Fische

Fische zwischen den Füßen. Lieblingsbild. Wenn alle das Becken verlassen haben, der Abend dämmert. Der See kühlt müde Füße, scheue Fische schwimmen forsch zwischen den Gittern umher. Nahtlosbräune am Beckenrand. Möglich, ohne Uhr, wie beim Segeln. Spiegelt die Abendsonne. Schwankender Ponton, liegt nicht am Bier. Der See bringt Glück und Wärme, Hitze. Unter tausenden bemalten Fußnägeln. Grusel.

Ums Haus geschlichen, die Tür war schon zu. Die rote, grüne Fensterläden offen. Fensterläden, grüne.

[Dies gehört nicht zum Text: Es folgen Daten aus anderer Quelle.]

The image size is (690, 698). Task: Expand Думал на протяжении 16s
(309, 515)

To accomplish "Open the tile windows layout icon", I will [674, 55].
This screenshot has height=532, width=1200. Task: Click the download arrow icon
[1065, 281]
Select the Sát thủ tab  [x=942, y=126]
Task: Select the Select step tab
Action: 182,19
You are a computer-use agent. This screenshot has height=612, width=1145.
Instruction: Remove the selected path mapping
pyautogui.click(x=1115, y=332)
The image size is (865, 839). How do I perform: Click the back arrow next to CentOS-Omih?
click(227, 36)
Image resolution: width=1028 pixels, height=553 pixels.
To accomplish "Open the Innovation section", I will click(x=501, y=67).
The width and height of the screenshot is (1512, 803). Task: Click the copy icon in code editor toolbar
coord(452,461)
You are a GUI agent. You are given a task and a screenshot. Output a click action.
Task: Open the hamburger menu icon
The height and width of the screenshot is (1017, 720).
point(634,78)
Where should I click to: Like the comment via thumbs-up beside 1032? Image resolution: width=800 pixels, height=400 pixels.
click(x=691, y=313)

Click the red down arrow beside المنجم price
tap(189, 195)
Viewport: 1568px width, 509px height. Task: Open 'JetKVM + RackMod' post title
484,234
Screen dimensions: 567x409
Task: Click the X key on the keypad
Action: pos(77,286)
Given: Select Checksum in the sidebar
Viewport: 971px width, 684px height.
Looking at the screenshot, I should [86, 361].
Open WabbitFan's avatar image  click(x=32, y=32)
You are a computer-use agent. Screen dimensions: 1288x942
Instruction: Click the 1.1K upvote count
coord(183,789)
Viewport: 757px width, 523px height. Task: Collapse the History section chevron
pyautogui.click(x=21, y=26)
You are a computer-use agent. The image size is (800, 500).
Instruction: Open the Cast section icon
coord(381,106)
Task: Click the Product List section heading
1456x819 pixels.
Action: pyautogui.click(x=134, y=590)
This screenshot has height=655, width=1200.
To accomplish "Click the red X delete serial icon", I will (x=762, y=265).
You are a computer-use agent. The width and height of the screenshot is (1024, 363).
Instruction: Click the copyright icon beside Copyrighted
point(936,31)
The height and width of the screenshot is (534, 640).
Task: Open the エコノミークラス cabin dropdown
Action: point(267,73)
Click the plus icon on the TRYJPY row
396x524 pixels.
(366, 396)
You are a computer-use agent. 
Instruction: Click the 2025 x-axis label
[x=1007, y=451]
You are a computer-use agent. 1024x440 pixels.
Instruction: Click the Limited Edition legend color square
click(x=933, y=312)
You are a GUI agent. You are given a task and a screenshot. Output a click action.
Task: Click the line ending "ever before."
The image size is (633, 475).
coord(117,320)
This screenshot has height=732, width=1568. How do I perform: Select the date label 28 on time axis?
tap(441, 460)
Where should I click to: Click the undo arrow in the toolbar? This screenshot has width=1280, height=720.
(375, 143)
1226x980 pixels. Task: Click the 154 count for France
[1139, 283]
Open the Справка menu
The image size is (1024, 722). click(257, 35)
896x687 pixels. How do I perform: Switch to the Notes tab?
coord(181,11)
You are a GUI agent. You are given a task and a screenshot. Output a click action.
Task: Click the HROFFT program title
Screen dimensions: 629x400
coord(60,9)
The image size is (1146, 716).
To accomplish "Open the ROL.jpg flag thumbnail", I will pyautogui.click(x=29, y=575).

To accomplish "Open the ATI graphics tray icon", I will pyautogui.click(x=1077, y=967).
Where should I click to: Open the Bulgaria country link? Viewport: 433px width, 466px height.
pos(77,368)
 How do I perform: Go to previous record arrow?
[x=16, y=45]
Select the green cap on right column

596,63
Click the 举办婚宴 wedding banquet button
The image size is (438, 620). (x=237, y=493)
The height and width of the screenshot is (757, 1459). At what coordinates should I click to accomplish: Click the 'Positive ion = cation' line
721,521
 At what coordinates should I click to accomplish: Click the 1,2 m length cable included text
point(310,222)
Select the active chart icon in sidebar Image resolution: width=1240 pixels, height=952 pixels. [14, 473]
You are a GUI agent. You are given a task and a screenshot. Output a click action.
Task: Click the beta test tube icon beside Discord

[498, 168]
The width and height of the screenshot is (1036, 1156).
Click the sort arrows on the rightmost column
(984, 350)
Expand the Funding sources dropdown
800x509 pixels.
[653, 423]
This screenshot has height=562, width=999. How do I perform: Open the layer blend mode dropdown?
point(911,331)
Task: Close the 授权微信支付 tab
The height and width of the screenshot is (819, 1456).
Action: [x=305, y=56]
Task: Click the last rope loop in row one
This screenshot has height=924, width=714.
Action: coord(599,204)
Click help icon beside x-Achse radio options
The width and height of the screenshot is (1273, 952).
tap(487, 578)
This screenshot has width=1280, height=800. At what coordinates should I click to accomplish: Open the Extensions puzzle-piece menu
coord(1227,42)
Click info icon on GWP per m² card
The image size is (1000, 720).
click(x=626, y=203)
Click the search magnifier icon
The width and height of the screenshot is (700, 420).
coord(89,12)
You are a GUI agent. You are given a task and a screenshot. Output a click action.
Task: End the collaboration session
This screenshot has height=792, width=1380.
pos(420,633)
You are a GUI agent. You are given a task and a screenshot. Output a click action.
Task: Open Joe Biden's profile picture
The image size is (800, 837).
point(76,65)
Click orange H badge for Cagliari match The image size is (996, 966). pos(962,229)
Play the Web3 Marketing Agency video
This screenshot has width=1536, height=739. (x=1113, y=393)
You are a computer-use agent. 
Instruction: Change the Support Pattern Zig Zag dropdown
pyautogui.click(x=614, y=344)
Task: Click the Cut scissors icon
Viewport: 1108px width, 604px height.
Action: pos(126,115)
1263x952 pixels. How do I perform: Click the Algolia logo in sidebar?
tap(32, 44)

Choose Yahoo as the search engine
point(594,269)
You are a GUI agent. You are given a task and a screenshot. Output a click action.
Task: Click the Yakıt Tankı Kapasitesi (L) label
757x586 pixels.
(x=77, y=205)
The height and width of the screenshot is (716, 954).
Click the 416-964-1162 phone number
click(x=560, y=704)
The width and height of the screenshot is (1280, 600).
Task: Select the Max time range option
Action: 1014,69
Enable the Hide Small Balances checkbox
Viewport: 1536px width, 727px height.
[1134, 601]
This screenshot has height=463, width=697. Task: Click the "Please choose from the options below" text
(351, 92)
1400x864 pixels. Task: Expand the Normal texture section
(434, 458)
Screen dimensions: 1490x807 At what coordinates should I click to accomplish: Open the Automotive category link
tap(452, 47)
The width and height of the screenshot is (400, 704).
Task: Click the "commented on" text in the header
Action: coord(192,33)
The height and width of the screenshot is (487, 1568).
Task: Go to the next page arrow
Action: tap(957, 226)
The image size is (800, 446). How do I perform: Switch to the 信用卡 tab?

Zuerst ich, dann die Werkstattmeisterin, dann die vegetarische Küche. Ein neues Restaurant im September: Zwei Straßen weiter wohne ich. Zwei schöne Adressen. Klamotten aus LA über London nach Zürich, ein Buch, das ich in München verpasste zu kaufen, aus dem Geschenkeladen mit packwütiger Kassiererin. Urlaubssperre in der Vorweihnachtszeit. Zart schmelzender Gesang meines Bruders. Angst, quasi. Auch.